◆ **Required task**:
Rewrite the records below as a JSON list of strings, one string per line and with blank lines omitted, beginning with the line that contains "Click the Items" and running through the line that contains "click(x=262, y=28)". Include no other lines.
## Begin Input for this task
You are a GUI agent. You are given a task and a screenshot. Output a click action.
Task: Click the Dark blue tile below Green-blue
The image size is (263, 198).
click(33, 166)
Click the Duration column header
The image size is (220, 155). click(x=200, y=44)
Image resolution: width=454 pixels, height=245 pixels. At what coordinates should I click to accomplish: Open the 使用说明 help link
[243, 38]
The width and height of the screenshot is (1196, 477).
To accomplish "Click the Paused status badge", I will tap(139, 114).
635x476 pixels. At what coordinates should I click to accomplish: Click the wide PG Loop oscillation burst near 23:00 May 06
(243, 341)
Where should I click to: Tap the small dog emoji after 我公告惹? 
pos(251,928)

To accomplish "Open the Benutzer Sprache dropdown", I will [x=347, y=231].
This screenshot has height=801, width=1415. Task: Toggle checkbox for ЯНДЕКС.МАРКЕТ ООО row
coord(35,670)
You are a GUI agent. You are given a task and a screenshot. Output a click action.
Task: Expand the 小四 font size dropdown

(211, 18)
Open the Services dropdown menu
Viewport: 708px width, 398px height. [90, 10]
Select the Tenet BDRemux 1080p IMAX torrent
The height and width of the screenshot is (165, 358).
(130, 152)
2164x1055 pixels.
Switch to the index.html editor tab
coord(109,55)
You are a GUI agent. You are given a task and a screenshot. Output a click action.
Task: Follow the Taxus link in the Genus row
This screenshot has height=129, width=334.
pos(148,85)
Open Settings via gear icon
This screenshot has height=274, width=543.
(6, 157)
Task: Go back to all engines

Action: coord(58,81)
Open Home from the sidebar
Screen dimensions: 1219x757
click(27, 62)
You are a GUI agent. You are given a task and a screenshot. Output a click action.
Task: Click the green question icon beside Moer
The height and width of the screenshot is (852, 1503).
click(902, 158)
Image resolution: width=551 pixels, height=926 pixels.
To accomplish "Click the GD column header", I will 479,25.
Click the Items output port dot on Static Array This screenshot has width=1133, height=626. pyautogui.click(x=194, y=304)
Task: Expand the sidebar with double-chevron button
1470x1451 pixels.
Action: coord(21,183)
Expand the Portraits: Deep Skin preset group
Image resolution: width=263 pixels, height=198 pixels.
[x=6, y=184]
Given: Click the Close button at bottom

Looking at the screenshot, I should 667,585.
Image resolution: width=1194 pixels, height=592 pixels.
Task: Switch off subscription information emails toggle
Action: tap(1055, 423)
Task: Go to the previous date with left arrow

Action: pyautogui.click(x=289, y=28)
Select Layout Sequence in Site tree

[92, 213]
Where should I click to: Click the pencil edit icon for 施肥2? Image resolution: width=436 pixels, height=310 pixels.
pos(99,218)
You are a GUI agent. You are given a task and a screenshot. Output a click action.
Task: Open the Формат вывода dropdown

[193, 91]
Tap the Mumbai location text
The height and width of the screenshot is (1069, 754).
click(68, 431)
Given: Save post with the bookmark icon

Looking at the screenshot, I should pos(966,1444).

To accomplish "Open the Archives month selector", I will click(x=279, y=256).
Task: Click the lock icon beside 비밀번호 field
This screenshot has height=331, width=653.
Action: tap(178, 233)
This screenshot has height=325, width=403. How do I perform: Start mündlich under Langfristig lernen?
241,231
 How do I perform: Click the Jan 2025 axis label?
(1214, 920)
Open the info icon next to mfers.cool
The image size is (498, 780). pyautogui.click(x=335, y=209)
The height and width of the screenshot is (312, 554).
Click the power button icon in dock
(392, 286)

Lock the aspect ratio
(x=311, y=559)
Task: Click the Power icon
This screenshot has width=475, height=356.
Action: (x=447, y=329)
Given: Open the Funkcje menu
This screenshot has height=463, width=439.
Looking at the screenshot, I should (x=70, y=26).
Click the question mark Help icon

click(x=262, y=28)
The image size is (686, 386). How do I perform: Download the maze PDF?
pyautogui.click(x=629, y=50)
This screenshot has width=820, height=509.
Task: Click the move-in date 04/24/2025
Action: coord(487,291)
## End Input for this task
◆ **Correct answer**:
[
  "Click the Items output port dot on Static Array This screenshot has width=1133, height=626. pyautogui.click(x=194, y=304)",
  "Task: Expand the sidebar with double-chevron button",
  "1470x1451 pixels.",
  "Action: coord(21,183)",
  "Expand the Portraits: Deep Skin preset group",
  "Image resolution: width=263 pixels, height=198 pixels.",
  "[x=6, y=184]",
  "Given: Click the Close button at bottom",
  "Looking at the screenshot, I should 667,585.",
  "Image resolution: width=1194 pixels, height=592 pixels.",
  "Task: Switch off subscription information emails toggle",
  "Action: tap(1055, 423)",
  "Task: Go to the previous date with left arrow",
  "Action: pyautogui.click(x=289, y=28)",
  "Select Layout Sequence in Site tree",
  "[92, 213]",
  "Where should I click to: Click the pencil edit icon for 施肥2? Image resolution: width=436 pixels, height=310 pixels.",
  "pos(99,218)",
  "You are a GUI agent. You are given a task and a screenshot. Output a click action.",
  "Task: Open the Формат вывода dropdown",
  "[193, 91]",
  "Tap the Mumbai location text",
  "The height and width of the screenshot is (1069, 754).",
  "click(68, 431)",
  "Given: Save post with the bookmark icon",
  "Looking at the screenshot, I should pos(966,1444).",
  "To accomplish \"Open the Archives month selector\", I will click(x=279, y=256).",
  "Task: Click the lock icon beside 비밀번호 field",
  "This screenshot has height=331, width=653.",
  "Action: tap(178, 233)",
  "This screenshot has height=325, width=403. How do I perform: Start mündlich under Langfristig lernen?",
  "241,231",
  " How do I perform: Click the Jan 2025 axis label?",
  "(1214, 920)",
  "Open the info icon next to mfers.cool",
  "The image size is (498, 780). pyautogui.click(x=335, y=209)",
  "The height and width of the screenshot is (312, 554).",
  "Click the power button icon in dock",
  "(392, 286)",
  "Lock the aspect ratio",
  "(x=311, y=559)",
  "Task: Click the Power icon",
  "This screenshot has width=475, height=356.",
  "Action: (x=447, y=329)",
  "Given: Open the Funkcje menu",
  "This screenshot has height=463, width=439.",
  "Looking at the screenshot, I should (x=70, y=26).",
  "Click the question mark Help icon",
  "click(x=262, y=28)"
]